"""

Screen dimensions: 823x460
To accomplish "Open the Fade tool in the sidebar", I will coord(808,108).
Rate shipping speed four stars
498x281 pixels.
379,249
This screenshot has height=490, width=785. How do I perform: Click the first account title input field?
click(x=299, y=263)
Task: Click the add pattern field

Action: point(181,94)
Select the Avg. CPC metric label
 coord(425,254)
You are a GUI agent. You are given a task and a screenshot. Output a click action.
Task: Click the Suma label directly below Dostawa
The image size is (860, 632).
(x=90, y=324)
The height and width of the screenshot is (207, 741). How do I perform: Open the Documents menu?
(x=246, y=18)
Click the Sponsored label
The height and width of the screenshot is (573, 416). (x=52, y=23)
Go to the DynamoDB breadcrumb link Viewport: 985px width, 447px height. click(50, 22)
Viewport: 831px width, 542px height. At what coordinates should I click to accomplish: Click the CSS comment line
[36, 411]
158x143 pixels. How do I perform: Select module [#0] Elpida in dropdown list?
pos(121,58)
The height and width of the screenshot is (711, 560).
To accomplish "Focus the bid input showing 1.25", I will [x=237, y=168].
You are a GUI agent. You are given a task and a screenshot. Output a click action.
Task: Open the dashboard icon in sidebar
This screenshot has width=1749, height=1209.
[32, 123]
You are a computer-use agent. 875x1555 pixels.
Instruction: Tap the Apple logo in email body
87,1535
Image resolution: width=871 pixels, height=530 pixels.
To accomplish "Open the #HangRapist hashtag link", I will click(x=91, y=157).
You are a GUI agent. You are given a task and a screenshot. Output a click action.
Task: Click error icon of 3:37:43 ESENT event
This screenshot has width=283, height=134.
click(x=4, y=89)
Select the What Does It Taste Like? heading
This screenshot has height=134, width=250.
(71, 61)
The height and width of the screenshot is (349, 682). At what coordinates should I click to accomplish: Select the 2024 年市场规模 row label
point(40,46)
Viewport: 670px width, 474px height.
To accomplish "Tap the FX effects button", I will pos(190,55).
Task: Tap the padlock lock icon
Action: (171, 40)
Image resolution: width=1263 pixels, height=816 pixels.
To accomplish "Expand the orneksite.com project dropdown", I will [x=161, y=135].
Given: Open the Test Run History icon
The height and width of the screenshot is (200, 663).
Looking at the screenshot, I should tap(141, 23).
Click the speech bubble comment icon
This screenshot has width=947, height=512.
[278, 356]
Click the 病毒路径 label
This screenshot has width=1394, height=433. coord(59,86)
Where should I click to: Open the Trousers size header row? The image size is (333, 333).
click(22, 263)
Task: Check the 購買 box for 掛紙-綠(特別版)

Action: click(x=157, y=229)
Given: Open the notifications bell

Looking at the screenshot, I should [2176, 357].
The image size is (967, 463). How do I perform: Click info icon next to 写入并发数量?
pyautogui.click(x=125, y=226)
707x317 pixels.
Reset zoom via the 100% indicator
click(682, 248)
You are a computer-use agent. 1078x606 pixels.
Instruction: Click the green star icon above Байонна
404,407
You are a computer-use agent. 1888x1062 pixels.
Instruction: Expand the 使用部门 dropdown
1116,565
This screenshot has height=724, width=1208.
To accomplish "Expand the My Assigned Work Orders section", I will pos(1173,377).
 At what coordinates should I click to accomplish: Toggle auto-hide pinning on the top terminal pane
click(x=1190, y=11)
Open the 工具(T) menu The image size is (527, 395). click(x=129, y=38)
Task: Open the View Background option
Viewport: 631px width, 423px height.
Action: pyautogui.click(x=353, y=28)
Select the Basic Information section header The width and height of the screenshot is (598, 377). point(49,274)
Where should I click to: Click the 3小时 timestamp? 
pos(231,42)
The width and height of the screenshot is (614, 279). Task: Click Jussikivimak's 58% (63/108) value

"""

_Stated problem:_
State how many lines in the data above contain the string "coordinates", matching case exactly. Reply with the number alone.

_Task answer:_
3